EXERCISE GOAL: Provide the data again exactly, including every line that follows.

- Opening Delimiter -

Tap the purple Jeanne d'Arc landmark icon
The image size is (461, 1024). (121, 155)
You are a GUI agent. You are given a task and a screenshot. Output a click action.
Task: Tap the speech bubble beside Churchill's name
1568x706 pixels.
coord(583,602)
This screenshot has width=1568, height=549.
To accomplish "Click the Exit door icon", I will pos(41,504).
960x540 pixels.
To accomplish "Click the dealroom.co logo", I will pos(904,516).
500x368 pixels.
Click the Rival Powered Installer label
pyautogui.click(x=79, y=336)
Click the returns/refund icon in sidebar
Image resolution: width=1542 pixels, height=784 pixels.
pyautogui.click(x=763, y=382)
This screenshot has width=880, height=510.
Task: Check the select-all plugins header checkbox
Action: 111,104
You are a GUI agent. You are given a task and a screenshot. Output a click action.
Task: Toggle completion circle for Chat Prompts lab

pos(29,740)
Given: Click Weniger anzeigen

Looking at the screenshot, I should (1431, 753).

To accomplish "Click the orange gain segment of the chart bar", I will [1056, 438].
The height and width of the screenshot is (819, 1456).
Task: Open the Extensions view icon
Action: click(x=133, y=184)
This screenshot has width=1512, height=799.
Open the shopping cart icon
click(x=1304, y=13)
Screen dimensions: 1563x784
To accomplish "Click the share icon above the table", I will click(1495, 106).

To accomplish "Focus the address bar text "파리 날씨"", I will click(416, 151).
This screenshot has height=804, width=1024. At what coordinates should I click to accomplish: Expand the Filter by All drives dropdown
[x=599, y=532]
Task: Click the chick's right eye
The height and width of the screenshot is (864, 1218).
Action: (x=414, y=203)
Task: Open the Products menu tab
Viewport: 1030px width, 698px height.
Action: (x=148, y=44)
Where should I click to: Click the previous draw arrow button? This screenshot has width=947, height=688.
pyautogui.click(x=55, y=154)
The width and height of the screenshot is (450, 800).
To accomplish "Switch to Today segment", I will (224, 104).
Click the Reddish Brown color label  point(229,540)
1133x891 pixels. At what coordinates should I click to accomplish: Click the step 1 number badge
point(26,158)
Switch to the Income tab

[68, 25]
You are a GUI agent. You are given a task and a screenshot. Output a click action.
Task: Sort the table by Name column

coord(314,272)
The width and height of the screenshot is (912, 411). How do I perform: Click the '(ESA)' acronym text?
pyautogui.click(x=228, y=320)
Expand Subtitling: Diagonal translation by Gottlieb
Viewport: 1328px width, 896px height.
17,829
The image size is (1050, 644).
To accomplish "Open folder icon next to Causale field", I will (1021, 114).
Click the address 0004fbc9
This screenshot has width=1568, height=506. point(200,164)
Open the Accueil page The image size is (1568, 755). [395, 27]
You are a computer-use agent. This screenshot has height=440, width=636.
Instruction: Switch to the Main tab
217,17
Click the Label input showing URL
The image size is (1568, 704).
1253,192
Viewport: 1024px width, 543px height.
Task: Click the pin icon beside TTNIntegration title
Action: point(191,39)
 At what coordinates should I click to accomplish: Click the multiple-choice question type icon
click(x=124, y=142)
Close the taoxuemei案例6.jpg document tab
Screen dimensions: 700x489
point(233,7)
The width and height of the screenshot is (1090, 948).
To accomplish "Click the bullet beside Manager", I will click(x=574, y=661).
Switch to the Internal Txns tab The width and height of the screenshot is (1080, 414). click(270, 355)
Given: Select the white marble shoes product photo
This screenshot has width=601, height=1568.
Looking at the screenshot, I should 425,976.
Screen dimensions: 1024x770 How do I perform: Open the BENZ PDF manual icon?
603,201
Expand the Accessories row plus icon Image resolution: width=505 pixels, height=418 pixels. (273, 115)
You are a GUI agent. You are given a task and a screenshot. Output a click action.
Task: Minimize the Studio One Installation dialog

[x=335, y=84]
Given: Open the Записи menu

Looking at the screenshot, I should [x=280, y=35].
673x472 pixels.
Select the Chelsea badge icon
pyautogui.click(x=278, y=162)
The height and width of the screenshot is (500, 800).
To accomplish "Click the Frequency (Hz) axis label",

- Closing Delimiter -

EXERCISE OUTPUT:
Tap the purple Jeanne d'Arc landmark icon
The image size is (461, 1024). (121, 155)
You are a GUI agent. You are given a task and a screenshot. Output a click action.
Task: Tap the speech bubble beside Churchill's name
1568x706 pixels.
coord(583,602)
This screenshot has width=1568, height=549.
To accomplish "Click the Exit door icon", I will pos(41,504).
960x540 pixels.
To accomplish "Click the dealroom.co logo", I will pos(904,516).
500x368 pixels.
Click the Rival Powered Installer label
pyautogui.click(x=79, y=336)
Click the returns/refund icon in sidebar
Image resolution: width=1542 pixels, height=784 pixels.
pyautogui.click(x=763, y=382)
This screenshot has width=880, height=510.
Task: Check the select-all plugins header checkbox
Action: 111,104
You are a GUI agent. You are given a task and a screenshot. Output a click action.
Task: Toggle completion circle for Chat Prompts lab

pos(29,740)
Given: Click Weniger anzeigen

Looking at the screenshot, I should (1431, 753).

To accomplish "Click the orange gain segment of the chart bar", I will [1056, 438].
The height and width of the screenshot is (819, 1456).
Task: Open the Extensions view icon
Action: click(x=133, y=184)
This screenshot has width=1512, height=799.
Open the shopping cart icon
click(x=1304, y=13)
Screen dimensions: 1563x784
To accomplish "Click the share icon above the table", I will click(1495, 106).

To accomplish "Focus the address bar text "파리 날씨"", I will click(416, 151).
This screenshot has height=804, width=1024. At what coordinates should I click to accomplish: Expand the Filter by All drives dropdown
[x=599, y=532]
Task: Click the chick's right eye
The height and width of the screenshot is (864, 1218).
Action: (x=414, y=203)
Task: Open the Products menu tab
Viewport: 1030px width, 698px height.
Action: (x=148, y=44)
Where should I click to: Click the previous draw arrow button? This screenshot has width=947, height=688.
pyautogui.click(x=55, y=154)
The width and height of the screenshot is (450, 800).
To accomplish "Switch to Today segment", I will (224, 104).
Click the Reddish Brown color label  point(229,540)
1133x891 pixels. At what coordinates should I click to accomplish: Click the step 1 number badge
point(26,158)
Switch to the Income tab

[68, 25]
You are a GUI agent. You are given a task and a screenshot. Output a click action.
Task: Sort the table by Name column

coord(314,272)
The width and height of the screenshot is (912, 411). How do I perform: Click the '(ESA)' acronym text?
pyautogui.click(x=228, y=320)
Expand Subtitling: Diagonal translation by Gottlieb
Viewport: 1328px width, 896px height.
17,829
The image size is (1050, 644).
To accomplish "Open folder icon next to Causale field", I will (1021, 114).
Click the address 0004fbc9
This screenshot has width=1568, height=506. point(200,164)
Open the Accueil page The image size is (1568, 755). [395, 27]
You are a computer-use agent. This screenshot has height=440, width=636.
Instruction: Switch to the Main tab
217,17
Click the Label input showing URL
The image size is (1568, 704).
1253,192
Viewport: 1024px width, 543px height.
Task: Click the pin icon beside TTNIntegration title
Action: point(191,39)
 At what coordinates should I click to accomplish: Click the multiple-choice question type icon
click(x=124, y=142)
Close the taoxuemei案例6.jpg document tab
Screen dimensions: 700x489
point(233,7)
The width and height of the screenshot is (1090, 948).
To accomplish "Click the bullet beside Manager", I will click(x=574, y=661).
Switch to the Internal Txns tab The width and height of the screenshot is (1080, 414). click(270, 355)
Given: Select the white marble shoes product photo
This screenshot has width=601, height=1568.
Looking at the screenshot, I should 425,976.
Screen dimensions: 1024x770 How do I perform: Open the BENZ PDF manual icon?
603,201
Expand the Accessories row plus icon Image resolution: width=505 pixels, height=418 pixels. (273, 115)
You are a GUI agent. You are given a task and a screenshot. Output a click action.
Task: Minimize the Studio One Installation dialog

[x=335, y=84]
Given: Open the Записи menu

Looking at the screenshot, I should [x=280, y=35].
673x472 pixels.
Select the Chelsea badge icon
pyautogui.click(x=278, y=162)
The height and width of the screenshot is (500, 800).
To accomplish "Click the Frequency (Hz) axis label",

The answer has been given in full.